Systemic Shock Will Kill The Sucker Rally
Lest you think the rallying stock market serves as a leading indicator that good times will soon roll again, along comes Rick Rule to rain on your parade. "The greatest bull market in history, beginning in 1982," he says, has trained people "to believe things will do well and get better"—training he considers lethal—and conditioned them to "buy the dips." Furthermore, he adds, "The amount of liquidity being injected into the system is truly spectacular. . .A lot of the stock market rally has been liquidity-driven." Interestingly, he notes, that liquidity is short term; while banks are still avoiding long loans that they can't resell to the federal government, Rick sees plenty of short-term money, lots of margin, ample lending to hedge funds, capital markets firms and individual investors.
He considers the markets "seriously overvalued," with the economy in no condition to support the capitalization rates, but expects the rally to continue on the basis of those two reasons plus the gradual thawing of bank credit for merger and acquisition activity.
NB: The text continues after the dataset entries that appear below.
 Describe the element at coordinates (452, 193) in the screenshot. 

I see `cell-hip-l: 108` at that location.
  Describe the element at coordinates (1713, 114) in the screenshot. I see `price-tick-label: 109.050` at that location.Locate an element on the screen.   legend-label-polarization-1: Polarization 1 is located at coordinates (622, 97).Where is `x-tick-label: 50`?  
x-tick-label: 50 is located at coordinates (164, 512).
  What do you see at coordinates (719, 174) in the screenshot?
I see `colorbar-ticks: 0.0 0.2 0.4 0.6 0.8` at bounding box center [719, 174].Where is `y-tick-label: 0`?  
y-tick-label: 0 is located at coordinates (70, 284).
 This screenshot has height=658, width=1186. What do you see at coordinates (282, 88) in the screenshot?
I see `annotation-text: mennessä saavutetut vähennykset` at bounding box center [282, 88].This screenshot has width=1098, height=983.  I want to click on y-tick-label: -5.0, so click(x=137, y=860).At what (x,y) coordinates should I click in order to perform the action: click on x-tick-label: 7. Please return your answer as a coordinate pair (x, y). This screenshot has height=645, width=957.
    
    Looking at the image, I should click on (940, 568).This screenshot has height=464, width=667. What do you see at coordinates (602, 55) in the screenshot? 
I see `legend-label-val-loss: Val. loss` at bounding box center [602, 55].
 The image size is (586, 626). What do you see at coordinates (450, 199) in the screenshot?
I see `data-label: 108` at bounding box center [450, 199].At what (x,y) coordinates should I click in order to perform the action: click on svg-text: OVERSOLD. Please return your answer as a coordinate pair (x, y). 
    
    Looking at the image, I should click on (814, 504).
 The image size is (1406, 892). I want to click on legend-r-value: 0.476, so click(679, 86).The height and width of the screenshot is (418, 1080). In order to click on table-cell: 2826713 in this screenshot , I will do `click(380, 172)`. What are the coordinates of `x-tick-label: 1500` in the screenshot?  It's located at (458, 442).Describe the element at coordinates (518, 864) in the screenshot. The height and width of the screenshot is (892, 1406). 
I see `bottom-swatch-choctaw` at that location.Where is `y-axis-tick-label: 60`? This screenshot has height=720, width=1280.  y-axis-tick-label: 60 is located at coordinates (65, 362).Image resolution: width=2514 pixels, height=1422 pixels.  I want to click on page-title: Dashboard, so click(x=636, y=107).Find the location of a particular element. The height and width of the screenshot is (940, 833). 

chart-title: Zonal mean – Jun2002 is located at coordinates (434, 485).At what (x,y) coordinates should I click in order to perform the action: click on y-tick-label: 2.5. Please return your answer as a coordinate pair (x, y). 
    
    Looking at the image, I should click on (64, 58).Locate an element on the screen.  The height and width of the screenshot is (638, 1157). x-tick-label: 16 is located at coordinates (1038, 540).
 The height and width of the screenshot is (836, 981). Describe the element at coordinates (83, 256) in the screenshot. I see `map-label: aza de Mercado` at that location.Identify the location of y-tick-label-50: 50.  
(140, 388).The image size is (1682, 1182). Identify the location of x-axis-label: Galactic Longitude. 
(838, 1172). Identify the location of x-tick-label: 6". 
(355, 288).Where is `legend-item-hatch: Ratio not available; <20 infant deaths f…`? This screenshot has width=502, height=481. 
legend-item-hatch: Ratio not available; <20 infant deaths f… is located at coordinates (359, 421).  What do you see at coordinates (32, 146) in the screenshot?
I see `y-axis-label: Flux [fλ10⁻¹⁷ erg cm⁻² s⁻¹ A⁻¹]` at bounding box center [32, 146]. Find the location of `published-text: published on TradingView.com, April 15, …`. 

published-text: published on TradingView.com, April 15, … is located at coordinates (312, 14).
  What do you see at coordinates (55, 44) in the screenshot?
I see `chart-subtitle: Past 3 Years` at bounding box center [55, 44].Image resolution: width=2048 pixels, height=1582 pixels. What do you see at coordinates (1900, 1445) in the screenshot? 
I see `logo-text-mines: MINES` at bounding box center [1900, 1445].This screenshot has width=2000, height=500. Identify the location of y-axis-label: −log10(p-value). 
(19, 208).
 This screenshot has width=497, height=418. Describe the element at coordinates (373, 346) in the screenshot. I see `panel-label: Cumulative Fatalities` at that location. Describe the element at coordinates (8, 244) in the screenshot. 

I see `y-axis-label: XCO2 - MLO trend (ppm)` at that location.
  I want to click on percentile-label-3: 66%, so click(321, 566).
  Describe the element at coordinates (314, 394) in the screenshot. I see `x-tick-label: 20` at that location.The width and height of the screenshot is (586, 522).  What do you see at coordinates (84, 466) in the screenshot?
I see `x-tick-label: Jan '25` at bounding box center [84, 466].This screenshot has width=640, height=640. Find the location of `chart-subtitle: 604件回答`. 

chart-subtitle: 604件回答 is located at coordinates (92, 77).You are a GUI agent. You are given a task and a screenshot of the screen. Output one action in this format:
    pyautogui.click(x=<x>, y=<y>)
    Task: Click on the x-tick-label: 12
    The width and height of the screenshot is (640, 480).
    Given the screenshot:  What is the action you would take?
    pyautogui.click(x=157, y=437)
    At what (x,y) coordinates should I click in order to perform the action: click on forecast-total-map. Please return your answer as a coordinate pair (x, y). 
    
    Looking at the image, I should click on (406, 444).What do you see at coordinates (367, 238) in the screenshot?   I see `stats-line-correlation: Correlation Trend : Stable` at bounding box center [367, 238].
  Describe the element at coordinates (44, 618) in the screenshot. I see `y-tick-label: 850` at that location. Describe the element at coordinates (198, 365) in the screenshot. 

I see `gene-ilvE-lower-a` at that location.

Bottom line, though, Rick calls it "a bear market trap, a real sucker rally. . .driven by liquidity rather than valuation. And when the inevitable shock to liquidity hits—from additional foreclosures, a collapse in commercial real estate, implosion of municipal markets or wherever)—this bull market will be over in a tremendous hurry. He sees a variety of potential catalysts that could take this market down. There's no way of knowing when it will happen and how bad it will be, but he compares the likelihood of it happening to walking through a minefield. The odds are you'll step on a mine and it will explode. "This is a minefield that it would be helpful if you were extremely drunk to stagger through. I do not like the probability of us getting through this without a couple more ugly, ugly, ugly shocks. The idea that we're going to get through this unscathed just doesn't make any sense."